I partiti pensano alle larghe intese. Ma i 5S se ne tirano già fuori. E Conte avvisa Draghi: “Diremo no alle nuove spese militari”

Alle elezioni i partiti pensano alle larghe intese. Ma il Movimento 5 Stelle non ci sta e se ne chiama fuori

I partiti pensano alle larghe intese. Ma i 5S se ne tirano già fuori. E Conte avvisa Draghi: “Diremo no alle nuove spese militari”

Come si suol dire, il dado è tratto. Semmai ce ne fosse ancora bisogno, le parole pronunciate ieri da Giuseppe Conte all’evento di presentazione del programma del Movimento Cinque Stelle a Roma, segna definitivamente una linea di demarcazione tra pentastellati e tutti gli altri partiti, Pd compreso.

L’accusa, d’altronde, è di quelle forti: “Non sentite già aria di nuove larghe intese? Che c’è una campagna molto strana con la candidata avvantaggiata nei sondaggi che dosa le uscite…Mi ha colpito molto lo spin doctor della Meloni, Crosetto, che su Avvenire accenna al fatto che si potrà fare un altro governo dei migliori. Sono già pronti a tirar fuori un altro esponente della comunità finanziaria, c’è sempre il migliore dei migliori.

Lo diciamo chiaramente: no ad accozzaglie e larghe intese – lo abbiamo fatto una volta perché il paese era in braghe di tela, per senso di responsabilità – noi non ci saremo”.  Parte da qui Conte per illustrare il suo programma all’Auditorium della Conciliazione tracciando un distinguo netto tra ‘noi’ e ‘loro’. Tra gli obiettivi a 5 stelle che sono “un impegno d’onore” e quelli delle altre “forze politiche specialiste nel potere” e nel saper “galleggiare”.

Poi, a due settimane dal voto, insieme a Verdi e SI, apre un fronte che si preannuncia bollente: “La prossima settimana – preannuncia – il governo nel silenzio generale porterà in Commissione dei decreti per 10 miliardi di maggiori investimenti militari. Troveranno il M5S a bloccare questa strada”.

A stretto giro, per voce di Enrico Borghi, arriva la replica del Pd: “Il Giuseppe Conte che oggi sale sulle barricate in nome del pacifismo antimilitarista è un omonimo di quel Giuseppe Conte che, da capo del governo, votò e fece votare l’istituzione del Fondo Investimenti Difesa i cui decreti attuativi sono oggi in emanazione?”. L’ennesima falsità in una campagna elettorale che evidentemente ancora riserva colpi bassi.

Platea e applausi

E non a caso le schermaglie non finiscono qui. “Letta ha detto che supereranno il Jobs act…non si è accorto che nel 2018 lo abbiamo superato noi? – incalza il capo politico del M5S – Era a Parigi. Se studiano i dati vedranno quale strumento formidabile è stato il decreto Dignità”.

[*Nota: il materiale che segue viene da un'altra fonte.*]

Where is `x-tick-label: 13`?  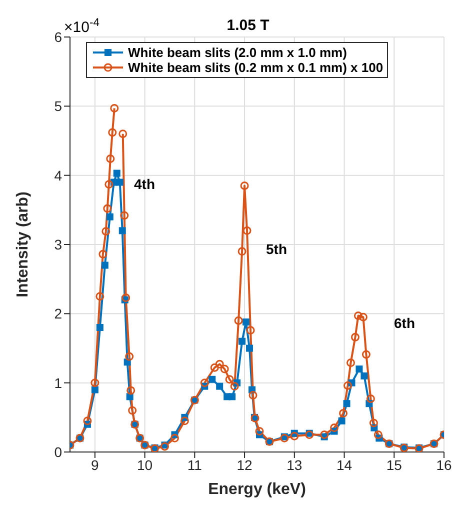 x-tick-label: 13 is located at coordinates (294, 464).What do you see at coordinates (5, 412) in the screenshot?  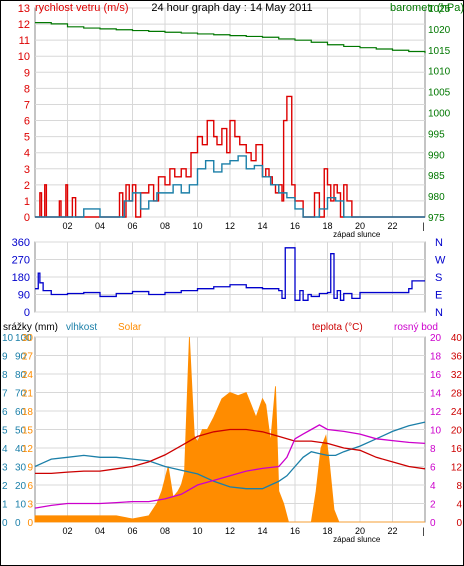 I see `rain-tick-label: 6` at bounding box center [5, 412].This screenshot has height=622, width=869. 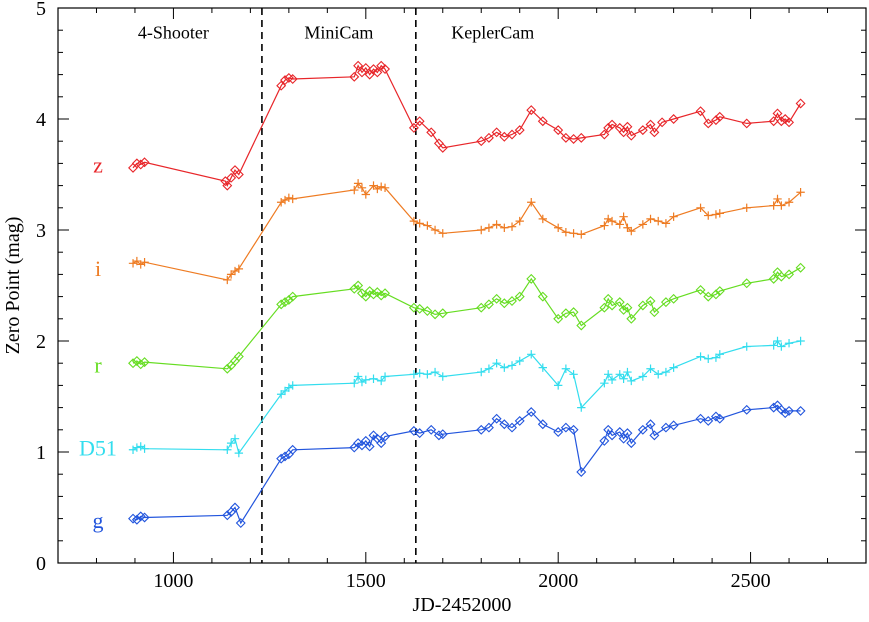 I want to click on band-label: i, so click(x=98, y=268).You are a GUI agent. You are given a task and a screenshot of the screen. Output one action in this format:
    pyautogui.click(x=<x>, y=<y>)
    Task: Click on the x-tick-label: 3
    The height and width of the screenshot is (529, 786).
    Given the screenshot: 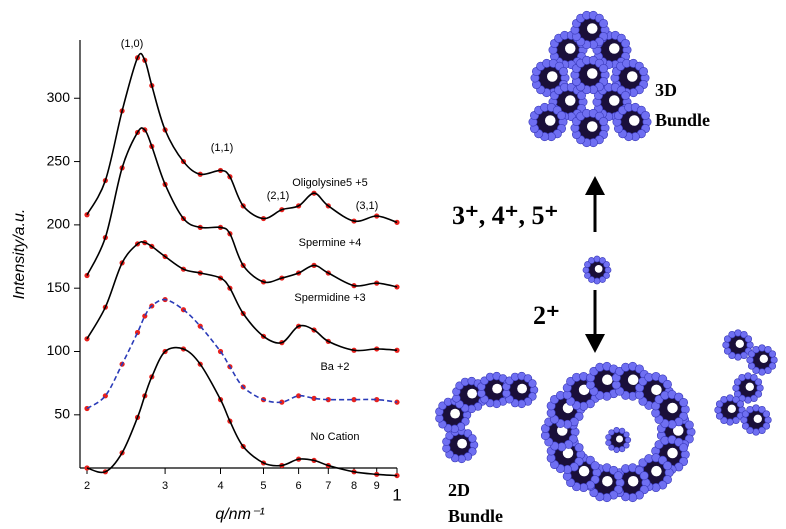 What is the action you would take?
    pyautogui.click(x=165, y=486)
    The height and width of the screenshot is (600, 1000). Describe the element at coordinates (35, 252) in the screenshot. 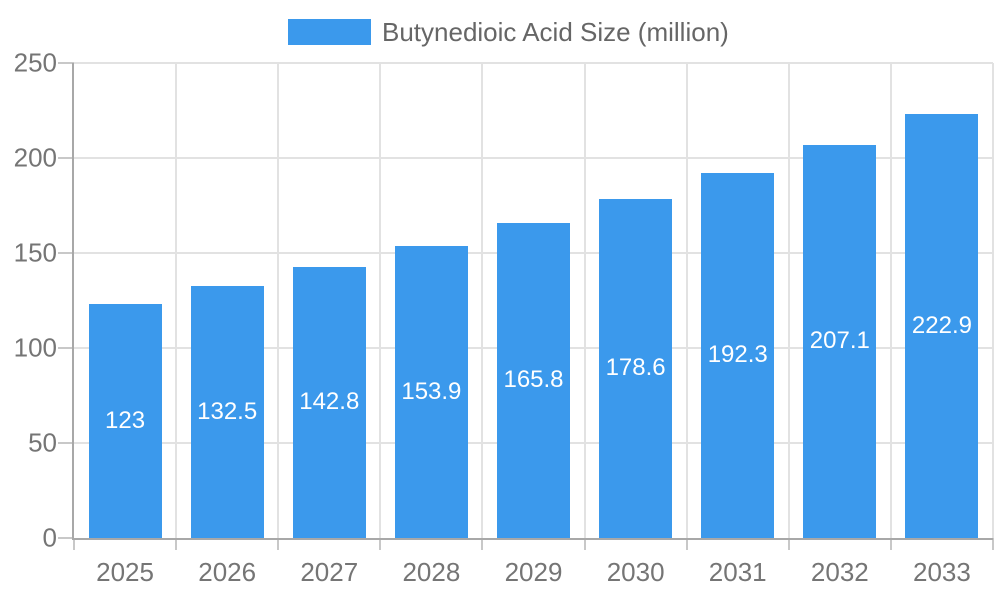

I see `y-axis-tick-label: 150` at that location.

Poi ricorda l’europarlamentare David Sassoli, “una persona per bene” e Angelo Vassallo, “il sindaco dimenticato dal Pd”. Conte non risparmia stoccate a nessuno, nemmeno a Draghi sui risultati ottenuti in Ue: “Il governo dei migliori aveva tutte le carte in regola, cv, competenze, conoscenze, entrature, ma se non lavori per il tuo popolo con coraggio e determinazione non vai da nessuna parte”.

E ancora, parlando del decreto aiuti bis bloccato in Parlamento: “Le altre forze politiche, che a chiacchiere dicono di voler salvare le aziende in difficolta’, non vogliono votare un emendamento che non richiede coperture e sblocca il meccanismo della cessione. Martedì vedremo…”.

Vestito di scuro, microfono e tablet stretto tra le mani, lo stile di Conte ricorda a molti quello di Steve Jobs: parla camminando per il palco, tra applausi e standing ovation ‘presenta’ l’evento dando di volta in volta la parola ai candidati: da Federico Cafiero De Raho fino al professor Livio De Santoli. I macro-temi affrontati vengono scadenzati dai video che scorrono sul maxi schermo. In platea ci sono le nuove leve e le vecchie glorie: da Paola Taverna a Roberto Fico, da Alfonso Bonafede fino a Virginia Raggi. Una platea di big che scroscia le mani dinanzi agli impegni di Conte, dalla lotta alla mafia al disarmo. Temi che pare essere stati dimenticati da tutti gli altri.